4. **Match with the integral:** Look at the original integral again: `∫ csc^2 x e^(cot x) dx`. We have `csc^2 x dx` in there. From step 3, we know `csc^2 x dx` is equal to `-du` (just move that negative sign to the other side!).

5. **Substitute everything in!** Now we can rewrite our whole integral using `u` and `du`:
The `e^(cot x)` becomes `e^u`.
The `csc^2 x dx` becomes `-du`.
So, the integral becomes `∫ e^u (-du)`. We can pull the negative sign out: `-∫ e^u du`.

6. **Solve the simpler integral:** This is much easier! The integral of `e^u` is just `e^u`. So, we have `-e^u`.

7. **Don't forget the +C!** Since it's an indefinite integral (no specific start and end points), we always need to add a `+C` at the end to represent any constant that could have been there. So, we have `-e^u + C`.

8. **Put it all back:** Finally, we just replace `u` with what it originally stood for, `cot x`.
So the answer is $-e^{\cot x}+C$.

Alternative answer

Answer: $-e^{\cot x} + C$ Explain
This is a question about integration, especially using a clever trick called "substitution"! It's like finding a secret shortcut to make the problem easier to solve. . The solving step is:

First, I looked at the problem: $\int \csc ^{2} x e^{\cot x} d x$. It looked a little tricky at first! But then I remembered something super helpful about derivatives (that's like finding how things change).

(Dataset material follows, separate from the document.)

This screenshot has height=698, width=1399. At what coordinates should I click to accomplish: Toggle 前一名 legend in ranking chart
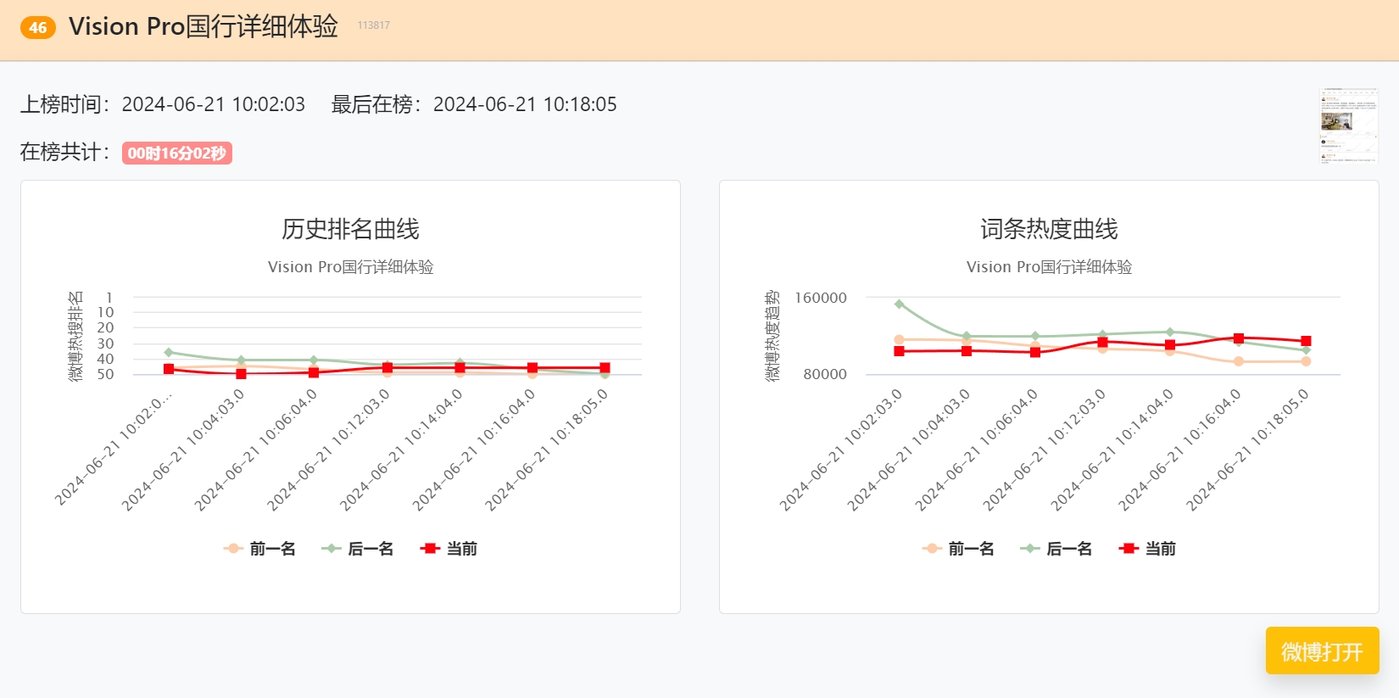point(260,548)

I noticed that if I took the derivative of $\cot x$, I'd get $-\csc^2 x$. And guess what? $\csc^2 x$ is right there in our problem! This gave me a big clue!

So, I thought, "What if I let a new, simpler variable, let's call it $u$, be equal to $\cot x$?"
1. Let $u = \cot x$.

Now, I need to figure out what $du$ (that's like the little "change in $u$") is. If $u = \cot x$, then $du$ is the derivative of $\cot x$ times $dx$:
2. $du = -\csc^2 x \, dx$.

Look closely! In our original problem, we have $\csc^2 x \, dx$. My $du$ has a minus sign that's not there. No worries! I can just move that minus sign to the other side:
3. So, $\csc^2 x \, dx = -du$.

Now, it's time to put our new "secret" variables ($u$ and $-du$) back into the original problem. It's like swapping out complicated pieces for simpler ones!
The integral $\int e^{\cot x} (\csc^2 x \, dx)$ becomes:
$\int e^{u} (-du)$

I can pull the minus sign out to the front of the integral, because it's just a constant:
$- \int e^{u} \, du$

Now, this looks much friendlier! Do you remember what the integral of $e^u$ is? It's just $e^u$ itself! And since it's an indefinite integral, we always add a "+ C" at the end (that's for any constant number that could have been there).
4. So, the integral is $-e^u + C$.

Finally, the last step is to put back what $u$ really was, which was $\cot x$:
5. Substitute $u = \cot x$ back into our answer: $-e^{\cot x} + C$.

And that's our answer! It was all about finding that clever substitution to make the problem much easier to solve!